EXERCISE GOAL:
All records are to be printed again exactly as they appear.

(Dataset entries)
╭──

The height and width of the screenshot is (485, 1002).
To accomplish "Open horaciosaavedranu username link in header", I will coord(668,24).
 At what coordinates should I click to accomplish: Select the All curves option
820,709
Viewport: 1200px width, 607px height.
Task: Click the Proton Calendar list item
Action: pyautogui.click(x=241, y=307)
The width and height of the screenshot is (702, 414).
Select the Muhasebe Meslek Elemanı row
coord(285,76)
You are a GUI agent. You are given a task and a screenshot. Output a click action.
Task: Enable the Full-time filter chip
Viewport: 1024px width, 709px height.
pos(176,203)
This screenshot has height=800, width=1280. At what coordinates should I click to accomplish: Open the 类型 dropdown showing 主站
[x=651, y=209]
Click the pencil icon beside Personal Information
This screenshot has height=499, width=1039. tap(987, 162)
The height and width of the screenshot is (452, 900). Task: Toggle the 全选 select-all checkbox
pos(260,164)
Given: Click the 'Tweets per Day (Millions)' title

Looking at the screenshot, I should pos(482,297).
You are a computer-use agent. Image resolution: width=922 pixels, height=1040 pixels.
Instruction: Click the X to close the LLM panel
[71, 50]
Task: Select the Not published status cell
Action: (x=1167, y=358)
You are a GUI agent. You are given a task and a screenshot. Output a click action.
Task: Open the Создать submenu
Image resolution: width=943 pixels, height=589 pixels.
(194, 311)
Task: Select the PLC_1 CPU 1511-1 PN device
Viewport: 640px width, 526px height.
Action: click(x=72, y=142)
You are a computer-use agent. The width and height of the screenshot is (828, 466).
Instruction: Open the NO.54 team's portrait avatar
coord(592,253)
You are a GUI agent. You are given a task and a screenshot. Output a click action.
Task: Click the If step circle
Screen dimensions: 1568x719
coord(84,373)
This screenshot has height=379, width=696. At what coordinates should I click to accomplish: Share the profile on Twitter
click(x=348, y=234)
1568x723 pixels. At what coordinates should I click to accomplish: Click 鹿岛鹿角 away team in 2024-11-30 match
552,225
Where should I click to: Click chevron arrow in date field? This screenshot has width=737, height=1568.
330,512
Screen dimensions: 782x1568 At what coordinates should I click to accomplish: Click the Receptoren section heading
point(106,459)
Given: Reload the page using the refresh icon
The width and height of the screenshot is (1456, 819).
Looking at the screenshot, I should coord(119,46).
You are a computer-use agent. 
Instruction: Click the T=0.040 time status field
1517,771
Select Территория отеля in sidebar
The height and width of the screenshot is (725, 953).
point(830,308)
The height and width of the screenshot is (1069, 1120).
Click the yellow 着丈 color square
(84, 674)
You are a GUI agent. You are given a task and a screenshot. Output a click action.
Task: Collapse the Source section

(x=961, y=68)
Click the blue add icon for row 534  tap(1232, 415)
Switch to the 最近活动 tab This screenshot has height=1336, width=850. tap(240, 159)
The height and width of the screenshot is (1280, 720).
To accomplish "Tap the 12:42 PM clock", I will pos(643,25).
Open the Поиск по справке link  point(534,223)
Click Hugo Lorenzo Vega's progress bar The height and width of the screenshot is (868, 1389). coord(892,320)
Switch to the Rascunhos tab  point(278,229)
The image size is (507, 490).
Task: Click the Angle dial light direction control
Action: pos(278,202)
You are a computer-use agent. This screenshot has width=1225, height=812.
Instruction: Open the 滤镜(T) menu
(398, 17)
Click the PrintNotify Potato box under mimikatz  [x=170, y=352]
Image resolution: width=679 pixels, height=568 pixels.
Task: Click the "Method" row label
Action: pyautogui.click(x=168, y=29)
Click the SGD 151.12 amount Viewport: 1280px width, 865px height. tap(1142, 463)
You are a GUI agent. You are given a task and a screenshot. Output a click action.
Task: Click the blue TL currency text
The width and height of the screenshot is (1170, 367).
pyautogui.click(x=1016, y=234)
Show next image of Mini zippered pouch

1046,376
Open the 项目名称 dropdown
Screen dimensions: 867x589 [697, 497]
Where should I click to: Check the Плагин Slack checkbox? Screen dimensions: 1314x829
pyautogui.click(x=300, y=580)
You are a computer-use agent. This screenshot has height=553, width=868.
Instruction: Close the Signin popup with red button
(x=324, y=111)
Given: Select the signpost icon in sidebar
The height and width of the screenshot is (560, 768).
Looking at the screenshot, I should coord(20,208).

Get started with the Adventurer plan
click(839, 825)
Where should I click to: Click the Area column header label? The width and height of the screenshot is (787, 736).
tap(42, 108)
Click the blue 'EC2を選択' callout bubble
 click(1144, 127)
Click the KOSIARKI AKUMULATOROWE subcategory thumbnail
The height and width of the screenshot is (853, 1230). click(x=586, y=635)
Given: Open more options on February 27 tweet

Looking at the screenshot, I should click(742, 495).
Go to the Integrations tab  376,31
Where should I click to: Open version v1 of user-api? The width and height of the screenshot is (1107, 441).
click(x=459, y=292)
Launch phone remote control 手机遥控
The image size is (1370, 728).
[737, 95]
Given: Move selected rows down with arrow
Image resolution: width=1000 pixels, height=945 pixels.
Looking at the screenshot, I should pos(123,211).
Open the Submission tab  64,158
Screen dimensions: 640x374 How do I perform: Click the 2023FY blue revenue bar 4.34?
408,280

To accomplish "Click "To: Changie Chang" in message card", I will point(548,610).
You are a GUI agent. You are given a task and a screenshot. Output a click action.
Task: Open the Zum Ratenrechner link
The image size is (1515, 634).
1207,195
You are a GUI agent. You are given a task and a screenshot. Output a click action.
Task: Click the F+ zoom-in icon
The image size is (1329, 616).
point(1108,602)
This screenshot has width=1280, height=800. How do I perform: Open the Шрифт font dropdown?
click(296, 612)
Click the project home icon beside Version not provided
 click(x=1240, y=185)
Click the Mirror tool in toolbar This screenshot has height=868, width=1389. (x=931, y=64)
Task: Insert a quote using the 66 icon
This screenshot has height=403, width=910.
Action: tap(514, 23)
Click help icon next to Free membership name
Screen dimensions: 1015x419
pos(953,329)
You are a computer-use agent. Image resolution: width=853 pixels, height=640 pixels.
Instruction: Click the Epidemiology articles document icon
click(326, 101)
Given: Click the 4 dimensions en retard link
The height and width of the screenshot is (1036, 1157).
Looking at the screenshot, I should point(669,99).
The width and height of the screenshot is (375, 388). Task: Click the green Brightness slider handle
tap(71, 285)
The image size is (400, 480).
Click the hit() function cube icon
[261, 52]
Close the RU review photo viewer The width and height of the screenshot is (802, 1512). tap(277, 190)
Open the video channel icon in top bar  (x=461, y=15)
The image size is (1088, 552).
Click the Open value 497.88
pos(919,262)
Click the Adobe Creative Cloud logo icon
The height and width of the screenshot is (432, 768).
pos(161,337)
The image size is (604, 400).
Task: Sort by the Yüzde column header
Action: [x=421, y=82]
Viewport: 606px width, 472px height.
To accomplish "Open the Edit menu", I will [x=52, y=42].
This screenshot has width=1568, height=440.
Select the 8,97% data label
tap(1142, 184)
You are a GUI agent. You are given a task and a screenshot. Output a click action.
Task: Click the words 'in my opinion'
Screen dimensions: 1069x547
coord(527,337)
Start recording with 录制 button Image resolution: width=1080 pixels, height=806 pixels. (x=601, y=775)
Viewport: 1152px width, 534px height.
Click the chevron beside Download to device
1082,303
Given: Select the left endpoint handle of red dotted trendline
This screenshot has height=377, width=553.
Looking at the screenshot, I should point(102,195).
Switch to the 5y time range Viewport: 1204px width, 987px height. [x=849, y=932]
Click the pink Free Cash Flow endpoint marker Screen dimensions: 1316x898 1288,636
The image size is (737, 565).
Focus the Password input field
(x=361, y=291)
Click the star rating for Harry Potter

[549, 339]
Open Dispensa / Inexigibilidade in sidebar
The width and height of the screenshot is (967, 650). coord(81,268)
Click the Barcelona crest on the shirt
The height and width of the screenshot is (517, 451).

╰──

TASK SOLUTION:
The height and width of the screenshot is (485, 1002).
To accomplish "Open horaciosaavedranu username link in header", I will coord(668,24).
 At what coordinates should I click to accomplish: Select the All curves option
820,709
Viewport: 1200px width, 607px height.
Task: Click the Proton Calendar list item
Action: pyautogui.click(x=241, y=307)
The width and height of the screenshot is (702, 414).
Select the Muhasebe Meslek Elemanı row
coord(285,76)
You are a GUI agent. You are given a task and a screenshot. Output a click action.
Task: Enable the Full-time filter chip
Viewport: 1024px width, 709px height.
pos(176,203)
This screenshot has height=800, width=1280. At what coordinates should I click to accomplish: Open the 类型 dropdown showing 主站
[x=651, y=209]
Click the pencil icon beside Personal Information
This screenshot has height=499, width=1039. tap(987, 162)
The height and width of the screenshot is (452, 900). Task: Toggle the 全选 select-all checkbox
pos(260,164)
Given: Click the 'Tweets per Day (Millions)' title

Looking at the screenshot, I should pos(482,297).
You are a computer-use agent. Image resolution: width=922 pixels, height=1040 pixels.
Instruction: Click the X to close the LLM panel
[71, 50]
Task: Select the Not published status cell
Action: (x=1167, y=358)
You are a GUI agent. You are given a task and a screenshot. Output a click action.
Task: Open the Создать submenu
Image resolution: width=943 pixels, height=589 pixels.
(194, 311)
Task: Select the PLC_1 CPU 1511-1 PN device
Viewport: 640px width, 526px height.
Action: click(x=72, y=142)
You are a computer-use agent. The width and height of the screenshot is (828, 466).
Instruction: Open the NO.54 team's portrait avatar
coord(592,253)
You are a GUI agent. You are given a task and a screenshot. Output a click action.
Task: Click the If step circle
Screen dimensions: 1568x719
coord(84,373)
This screenshot has height=379, width=696. At what coordinates should I click to accomplish: Share the profile on Twitter
click(x=348, y=234)
1568x723 pixels. At what coordinates should I click to accomplish: Click 鹿岛鹿角 away team in 2024-11-30 match
552,225
Where should I click to: Click chevron arrow in date field? This screenshot has width=737, height=1568.
330,512
Screen dimensions: 782x1568 At what coordinates should I click to accomplish: Click the Receptoren section heading
point(106,459)
Given: Reload the page using the refresh icon
The width and height of the screenshot is (1456, 819).
Looking at the screenshot, I should coord(119,46).
You are a computer-use agent. 
Instruction: Click the T=0.040 time status field
1517,771
Select Территория отеля in sidebar
The height and width of the screenshot is (725, 953).
point(830,308)
The height and width of the screenshot is (1069, 1120).
Click the yellow 着丈 color square
(84, 674)
You are a GUI agent. You are given a task and a screenshot. Output a click action.
Task: Collapse the Source section

(x=961, y=68)
Click the blue add icon for row 534  tap(1232, 415)
Switch to the 最近活动 tab This screenshot has height=1336, width=850. tap(240, 159)
The height and width of the screenshot is (1280, 720).
To accomplish "Tap the 12:42 PM clock", I will pos(643,25).
Open the Поиск по справке link  point(534,223)
Click Hugo Lorenzo Vega's progress bar The height and width of the screenshot is (868, 1389). coord(892,320)
Switch to the Rascunhos tab  point(278,229)
The image size is (507, 490).
Task: Click the Angle dial light direction control
Action: pos(278,202)
You are a computer-use agent. This screenshot has width=1225, height=812.
Instruction: Open the 滤镜(T) menu
(398, 17)
Click the PrintNotify Potato box under mimikatz  [x=170, y=352]
Image resolution: width=679 pixels, height=568 pixels.
Task: Click the "Method" row label
Action: pyautogui.click(x=168, y=29)
Click the SGD 151.12 amount Viewport: 1280px width, 865px height. tap(1142, 463)
You are a GUI agent. You are given a task and a screenshot. Output a click action.
Task: Click the blue TL currency text
The width and height of the screenshot is (1170, 367).
pyautogui.click(x=1016, y=234)
Show next image of Mini zippered pouch

1046,376
Open the 项目名称 dropdown
Screen dimensions: 867x589 [697, 497]
Where should I click to: Check the Плагин Slack checkbox? Screen dimensions: 1314x829
pyautogui.click(x=300, y=580)
You are a computer-use agent. This screenshot has height=553, width=868.
Instruction: Close the Signin popup with red button
(x=324, y=111)
Given: Select the signpost icon in sidebar
The height and width of the screenshot is (560, 768).
Looking at the screenshot, I should coord(20,208).

Get started with the Adventurer plan
click(839, 825)
Where should I click to: Click the Area column header label? The width and height of the screenshot is (787, 736).
tap(42, 108)
Click the blue 'EC2を選択' callout bubble
 click(1144, 127)
Click the KOSIARKI AKUMULATOROWE subcategory thumbnail
The height and width of the screenshot is (853, 1230). click(x=586, y=635)
Given: Open more options on February 27 tweet

Looking at the screenshot, I should click(742, 495).
Go to the Integrations tab  376,31
Where should I click to: Open version v1 of user-api? The width and height of the screenshot is (1107, 441).
click(x=459, y=292)
Launch phone remote control 手机遥控
The image size is (1370, 728).
[737, 95]
Given: Move selected rows down with arrow
Image resolution: width=1000 pixels, height=945 pixels.
Looking at the screenshot, I should pos(123,211).
Open the Submission tab  64,158
Screen dimensions: 640x374 How do I perform: Click the 2023FY blue revenue bar 4.34?
408,280

To accomplish "Click "To: Changie Chang" in message card", I will point(548,610).
You are a GUI agent. You are given a task and a screenshot. Output a click action.
Task: Open the Zum Ratenrechner link
The image size is (1515, 634).
1207,195
You are a GUI agent. You are given a task and a screenshot. Output a click action.
Task: Click the F+ zoom-in icon
The image size is (1329, 616).
point(1108,602)
This screenshot has width=1280, height=800. How do I perform: Open the Шрифт font dropdown?
click(296, 612)
Click the project home icon beside Version not provided
 click(x=1240, y=185)
Click the Mirror tool in toolbar This screenshot has height=868, width=1389. (x=931, y=64)
Task: Insert a quote using the 66 icon
This screenshot has height=403, width=910.
Action: tap(514, 23)
Click help icon next to Free membership name
Screen dimensions: 1015x419
pos(953,329)
You are a computer-use agent. Image resolution: width=853 pixels, height=640 pixels.
Instruction: Click the Epidemiology articles document icon
click(326, 101)
Given: Click the 4 dimensions en retard link
The height and width of the screenshot is (1036, 1157).
Looking at the screenshot, I should point(669,99).
The width and height of the screenshot is (375, 388). Task: Click the green Brightness slider handle
tap(71, 285)
The image size is (400, 480).
Click the hit() function cube icon
[261, 52]
Close the RU review photo viewer The width and height of the screenshot is (802, 1512). tap(277, 190)
Open the video channel icon in top bar  (x=461, y=15)
The image size is (1088, 552).
Click the Open value 497.88
pos(919,262)
Click the Adobe Creative Cloud logo icon
The height and width of the screenshot is (432, 768).
pos(161,337)
The image size is (604, 400).
Task: Sort by the Yüzde column header
Action: [x=421, y=82]
Viewport: 606px width, 472px height.
To accomplish "Open the Edit menu", I will [x=52, y=42].
This screenshot has width=1568, height=440.
Select the 8,97% data label
tap(1142, 184)
You are a GUI agent. You are given a task and a screenshot. Output a click action.
Task: Click the words 'in my opinion'
Screen dimensions: 1069x547
coord(527,337)
Start recording with 录制 button Image resolution: width=1080 pixels, height=806 pixels. (x=601, y=775)
Viewport: 1152px width, 534px height.
Click the chevron beside Download to device
1082,303
Given: Select the left endpoint handle of red dotted trendline
This screenshot has height=377, width=553.
Looking at the screenshot, I should point(102,195).
Switch to the 5y time range Viewport: 1204px width, 987px height. [x=849, y=932]
Click the pink Free Cash Flow endpoint marker Screen dimensions: 1316x898 1288,636
The image size is (737, 565).
Focus the Password input field
(x=361, y=291)
Click the star rating for Harry Potter

[549, 339]
Open Dispensa / Inexigibilidade in sidebar
The width and height of the screenshot is (967, 650). coord(81,268)
Click the Barcelona crest on the shirt
The height and width of the screenshot is (517, 451).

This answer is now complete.